Proteína presente no intestino está ligada a déficit de atenção

Estudo foi feito em camundongos e abre caminho para novas terapias para síndrome de hiperatividade e até mesmo Parkinson

Alessandro Greco, especial para o iG |

Uma proteína que está presente no intestino também tem um papel importante no cérebro, cientistas chineses divulgaram nesta quinta-feira (11). A falta do receptor de hormônios guanilil ciclase-C afetou a capacidade de concentração e gerou hiperatividade em camundongos segundo pesquisa publicada pelo periódico científico Science.

A substância, verificaram os pesquisadores, também existe em uma região do cérebro associada à visão, audição, controle motor, sono e regulagem da temperatura corporal. “Ficamos bastante surpresos pois imaginávamos que este receptor ocorria predominantemente no intestino na regulagem da homeostase sal/água. Descobrimos que ele também é expresso em neurônios de dopamina que possuem um papel muito importante na regulagem de uma grande variedade de comportamentos”, explicou ao iG Minmin Luo, principal autor do artigo, do Instituto Nacional de Ciências Biológicas em Beijing, China.
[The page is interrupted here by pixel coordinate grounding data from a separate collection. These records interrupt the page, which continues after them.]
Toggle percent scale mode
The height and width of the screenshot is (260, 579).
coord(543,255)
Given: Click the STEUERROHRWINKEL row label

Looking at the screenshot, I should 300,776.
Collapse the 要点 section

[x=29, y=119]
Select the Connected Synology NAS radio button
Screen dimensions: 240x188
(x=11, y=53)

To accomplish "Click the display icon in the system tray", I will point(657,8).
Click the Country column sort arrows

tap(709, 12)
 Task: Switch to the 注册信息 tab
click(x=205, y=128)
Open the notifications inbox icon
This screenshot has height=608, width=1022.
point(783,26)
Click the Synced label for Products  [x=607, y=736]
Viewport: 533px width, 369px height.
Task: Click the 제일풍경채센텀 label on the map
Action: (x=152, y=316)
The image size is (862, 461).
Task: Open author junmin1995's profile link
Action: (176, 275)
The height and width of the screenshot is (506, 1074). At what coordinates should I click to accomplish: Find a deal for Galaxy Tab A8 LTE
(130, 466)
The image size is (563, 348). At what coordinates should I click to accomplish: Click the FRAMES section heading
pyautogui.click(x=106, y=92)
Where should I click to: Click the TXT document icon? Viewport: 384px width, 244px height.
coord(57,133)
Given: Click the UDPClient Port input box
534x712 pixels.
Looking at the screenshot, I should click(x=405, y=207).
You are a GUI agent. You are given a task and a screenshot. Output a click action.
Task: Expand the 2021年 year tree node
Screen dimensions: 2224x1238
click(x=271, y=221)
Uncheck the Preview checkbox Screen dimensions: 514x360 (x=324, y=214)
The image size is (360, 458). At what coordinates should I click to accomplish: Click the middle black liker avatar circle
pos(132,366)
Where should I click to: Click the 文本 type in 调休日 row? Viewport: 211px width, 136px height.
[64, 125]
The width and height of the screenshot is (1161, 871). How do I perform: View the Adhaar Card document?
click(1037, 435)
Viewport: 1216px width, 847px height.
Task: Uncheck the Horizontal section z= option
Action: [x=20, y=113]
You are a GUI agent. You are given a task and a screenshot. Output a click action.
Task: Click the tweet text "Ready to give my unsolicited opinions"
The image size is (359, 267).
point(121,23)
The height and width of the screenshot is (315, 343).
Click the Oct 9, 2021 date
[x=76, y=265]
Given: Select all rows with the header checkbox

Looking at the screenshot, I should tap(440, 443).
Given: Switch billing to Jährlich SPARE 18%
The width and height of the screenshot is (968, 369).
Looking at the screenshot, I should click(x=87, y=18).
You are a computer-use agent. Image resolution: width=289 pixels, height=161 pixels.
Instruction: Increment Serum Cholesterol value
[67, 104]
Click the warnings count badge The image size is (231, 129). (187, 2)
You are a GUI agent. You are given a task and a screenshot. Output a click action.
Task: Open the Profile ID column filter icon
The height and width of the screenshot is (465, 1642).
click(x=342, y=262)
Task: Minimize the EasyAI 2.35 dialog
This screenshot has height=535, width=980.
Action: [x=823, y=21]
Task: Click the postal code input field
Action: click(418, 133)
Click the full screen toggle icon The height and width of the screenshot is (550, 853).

No estudo, camundongos foram geneticamente modificados para não expressar o guanilil ciclase-C. O resultado foram animais com comportamentos similares aos encontrados em humanos com distúrbio de deficit de atenção. “Nossa descoberta sugere potenciais alvos terapêuticos para drogas que manipulem a atividade dos neurônios de dopamina cujo mau funcionamento está relacionado ao distúrbio de deficit de atenção, a esquizofrenia e a doença de Parkinson”, explicou Luo.